Collection entries
******

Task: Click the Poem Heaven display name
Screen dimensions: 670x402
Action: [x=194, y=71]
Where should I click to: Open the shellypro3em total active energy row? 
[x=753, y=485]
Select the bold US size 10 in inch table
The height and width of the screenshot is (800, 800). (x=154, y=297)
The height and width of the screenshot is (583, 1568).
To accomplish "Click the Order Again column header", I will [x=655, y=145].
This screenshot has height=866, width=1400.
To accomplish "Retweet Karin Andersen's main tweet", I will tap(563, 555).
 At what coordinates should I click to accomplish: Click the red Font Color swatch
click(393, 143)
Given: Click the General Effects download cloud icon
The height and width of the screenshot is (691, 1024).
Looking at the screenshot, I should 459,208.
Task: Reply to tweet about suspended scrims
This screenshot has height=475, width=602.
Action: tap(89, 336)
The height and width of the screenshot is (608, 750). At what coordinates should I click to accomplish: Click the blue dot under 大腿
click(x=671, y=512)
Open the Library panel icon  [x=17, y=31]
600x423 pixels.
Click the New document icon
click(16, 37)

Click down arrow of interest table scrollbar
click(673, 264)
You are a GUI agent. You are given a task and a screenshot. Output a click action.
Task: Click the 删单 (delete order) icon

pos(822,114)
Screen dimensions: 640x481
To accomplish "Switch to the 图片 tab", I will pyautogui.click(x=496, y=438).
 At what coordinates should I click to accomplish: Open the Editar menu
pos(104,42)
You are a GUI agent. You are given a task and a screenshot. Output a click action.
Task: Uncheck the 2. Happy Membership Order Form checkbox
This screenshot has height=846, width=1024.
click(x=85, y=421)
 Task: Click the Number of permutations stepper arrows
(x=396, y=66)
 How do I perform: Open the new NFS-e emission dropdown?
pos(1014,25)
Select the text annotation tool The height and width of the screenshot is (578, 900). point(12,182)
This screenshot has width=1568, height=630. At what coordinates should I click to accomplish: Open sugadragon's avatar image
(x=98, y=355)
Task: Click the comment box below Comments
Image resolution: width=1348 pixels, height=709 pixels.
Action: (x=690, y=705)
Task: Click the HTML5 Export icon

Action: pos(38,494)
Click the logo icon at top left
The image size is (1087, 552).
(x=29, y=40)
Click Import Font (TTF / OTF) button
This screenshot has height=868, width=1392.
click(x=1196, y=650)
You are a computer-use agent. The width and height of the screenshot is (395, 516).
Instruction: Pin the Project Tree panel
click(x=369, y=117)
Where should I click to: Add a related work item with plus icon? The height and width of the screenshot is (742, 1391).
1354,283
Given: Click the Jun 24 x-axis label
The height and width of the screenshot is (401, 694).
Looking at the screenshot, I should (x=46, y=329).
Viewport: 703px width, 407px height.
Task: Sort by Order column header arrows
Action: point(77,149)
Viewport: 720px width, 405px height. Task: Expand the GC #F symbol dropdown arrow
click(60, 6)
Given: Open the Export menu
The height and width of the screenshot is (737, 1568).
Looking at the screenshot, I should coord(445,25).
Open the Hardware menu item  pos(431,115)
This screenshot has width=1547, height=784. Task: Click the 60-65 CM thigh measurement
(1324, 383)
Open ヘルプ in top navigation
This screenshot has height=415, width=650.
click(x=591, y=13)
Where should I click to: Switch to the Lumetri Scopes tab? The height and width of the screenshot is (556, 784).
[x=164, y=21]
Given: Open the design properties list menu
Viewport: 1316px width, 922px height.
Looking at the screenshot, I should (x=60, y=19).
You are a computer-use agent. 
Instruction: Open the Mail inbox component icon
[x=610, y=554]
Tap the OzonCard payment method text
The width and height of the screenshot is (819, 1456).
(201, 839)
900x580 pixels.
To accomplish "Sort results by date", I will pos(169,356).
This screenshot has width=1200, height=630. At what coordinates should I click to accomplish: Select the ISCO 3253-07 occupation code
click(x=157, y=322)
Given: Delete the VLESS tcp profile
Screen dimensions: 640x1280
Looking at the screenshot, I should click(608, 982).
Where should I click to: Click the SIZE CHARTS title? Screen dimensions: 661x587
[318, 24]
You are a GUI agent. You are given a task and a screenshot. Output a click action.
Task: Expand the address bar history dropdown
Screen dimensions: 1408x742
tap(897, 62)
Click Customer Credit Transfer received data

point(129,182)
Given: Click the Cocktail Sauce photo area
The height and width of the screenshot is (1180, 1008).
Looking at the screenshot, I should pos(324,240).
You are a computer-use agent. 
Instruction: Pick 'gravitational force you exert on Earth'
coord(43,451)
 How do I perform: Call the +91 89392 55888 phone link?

******

_What you should do_
Answer with a single number: how many lines above hold the word "tweet"?

_Exercise result_
2